Abstract

Purpose: The role of liver biopsy as the gold standard in the evaluation of liver fibrosis has been challenged by the development of biological markers, such as the APRI índex and mechanical methods such as transient elastography. To determine the correlation between liver histology, transient elastography (TE), and the APRI index score in the evaluation of the grade of fibrosis and to ascertain the correlation between serum levels of ferritin, total cholesterol, triglycerides, and grade of liver steatosis in abdominal ultrasound with liver histology. Methods: Seventy-three patients were evaluated over a period of 18 months. These were all submitted to TE, blood tests, abdominal ultrasound and liver biopsy during a maximum intervalo of 6 months. Histology was classified according to the METAVIR score. Cut-off values established were: 7.1 kPa for F ≥ 2, 9.5 kPa for F ≥ 3, and 12.5 kPa for F=4. For APRI, o cut-off for significant fibrosis (F2-4) was 1.5. Correlations were calculated using the Pearson's exact test. Results: The average patient's age was 48 years ± 12 with a majority of men (60%). In 10% of the cases, an XL probe was used. The causes of liver disease were varied: 25% with chronic hepatitis C, 20% with NAFLD/NASH, 11% with chronic hepatitis B, 10% with alcoholic liver disease, among other causes.

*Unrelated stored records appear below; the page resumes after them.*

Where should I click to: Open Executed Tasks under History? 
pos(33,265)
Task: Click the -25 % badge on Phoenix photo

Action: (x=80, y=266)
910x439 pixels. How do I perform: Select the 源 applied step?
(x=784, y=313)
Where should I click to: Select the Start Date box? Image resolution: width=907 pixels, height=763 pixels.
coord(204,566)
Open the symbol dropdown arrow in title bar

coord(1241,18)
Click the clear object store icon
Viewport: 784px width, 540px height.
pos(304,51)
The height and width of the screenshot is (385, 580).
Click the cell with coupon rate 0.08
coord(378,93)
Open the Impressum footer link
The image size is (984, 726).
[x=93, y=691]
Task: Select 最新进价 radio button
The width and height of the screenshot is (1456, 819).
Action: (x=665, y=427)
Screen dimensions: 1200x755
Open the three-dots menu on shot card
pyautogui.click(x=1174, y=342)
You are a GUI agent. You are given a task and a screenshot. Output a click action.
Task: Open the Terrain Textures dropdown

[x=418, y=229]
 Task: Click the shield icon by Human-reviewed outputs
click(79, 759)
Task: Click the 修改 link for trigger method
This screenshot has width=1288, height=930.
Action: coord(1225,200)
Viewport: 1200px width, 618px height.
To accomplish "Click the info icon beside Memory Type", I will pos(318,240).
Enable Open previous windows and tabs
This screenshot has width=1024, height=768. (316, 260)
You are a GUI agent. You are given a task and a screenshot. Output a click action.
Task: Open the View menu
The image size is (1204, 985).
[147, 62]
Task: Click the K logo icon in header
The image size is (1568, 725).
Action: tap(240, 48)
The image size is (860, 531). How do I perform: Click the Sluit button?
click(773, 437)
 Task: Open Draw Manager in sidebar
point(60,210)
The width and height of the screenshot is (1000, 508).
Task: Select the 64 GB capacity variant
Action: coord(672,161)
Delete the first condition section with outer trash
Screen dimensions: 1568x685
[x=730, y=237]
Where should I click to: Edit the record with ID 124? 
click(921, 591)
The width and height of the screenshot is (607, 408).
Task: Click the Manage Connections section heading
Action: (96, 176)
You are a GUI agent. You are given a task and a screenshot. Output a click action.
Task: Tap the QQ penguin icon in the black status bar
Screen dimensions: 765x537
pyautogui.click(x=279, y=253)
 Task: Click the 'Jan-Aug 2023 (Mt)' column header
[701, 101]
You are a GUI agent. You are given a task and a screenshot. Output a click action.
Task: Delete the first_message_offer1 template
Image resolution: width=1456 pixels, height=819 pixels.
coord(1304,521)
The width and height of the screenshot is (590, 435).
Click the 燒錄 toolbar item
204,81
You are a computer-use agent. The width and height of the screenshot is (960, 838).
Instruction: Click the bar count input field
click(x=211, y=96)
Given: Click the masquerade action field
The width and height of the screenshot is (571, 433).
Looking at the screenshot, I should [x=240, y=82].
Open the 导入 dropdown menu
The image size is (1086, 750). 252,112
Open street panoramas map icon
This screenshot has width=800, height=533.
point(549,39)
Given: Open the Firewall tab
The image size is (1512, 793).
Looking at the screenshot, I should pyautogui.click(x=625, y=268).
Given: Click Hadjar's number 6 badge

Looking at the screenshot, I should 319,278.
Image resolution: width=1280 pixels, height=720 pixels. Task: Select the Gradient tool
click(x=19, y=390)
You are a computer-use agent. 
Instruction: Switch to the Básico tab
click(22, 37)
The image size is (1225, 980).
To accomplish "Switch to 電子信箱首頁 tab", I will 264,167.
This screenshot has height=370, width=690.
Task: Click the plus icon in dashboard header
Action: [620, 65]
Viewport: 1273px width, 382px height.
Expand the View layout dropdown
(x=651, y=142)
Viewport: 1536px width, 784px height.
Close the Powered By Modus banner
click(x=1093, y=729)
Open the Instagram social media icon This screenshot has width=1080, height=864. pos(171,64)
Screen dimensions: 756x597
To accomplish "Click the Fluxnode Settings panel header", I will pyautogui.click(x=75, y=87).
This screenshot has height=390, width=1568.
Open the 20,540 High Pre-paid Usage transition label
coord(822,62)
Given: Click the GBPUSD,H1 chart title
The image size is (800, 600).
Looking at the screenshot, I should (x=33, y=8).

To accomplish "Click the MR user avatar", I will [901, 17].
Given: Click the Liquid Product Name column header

There is a significant correlation between METAVIR score and TE (p<0,001), between APRI and TE (p<0,001), and METAVIR and APRI (p<0,001). High levels of serum ferritin p=0.013) and low platelet count p=0.013) were associated with significant fibrosis. There were no significant correlations between METAVIR, levels of triglycerides and cholesterol, nor grade of steatosis in abdominal ultrasound. Conclusion: Liver histology, liver stiffness, and APRI index correlate significantly. Ferritin levels and platelet count correlate significantly with the stage of fibrosis.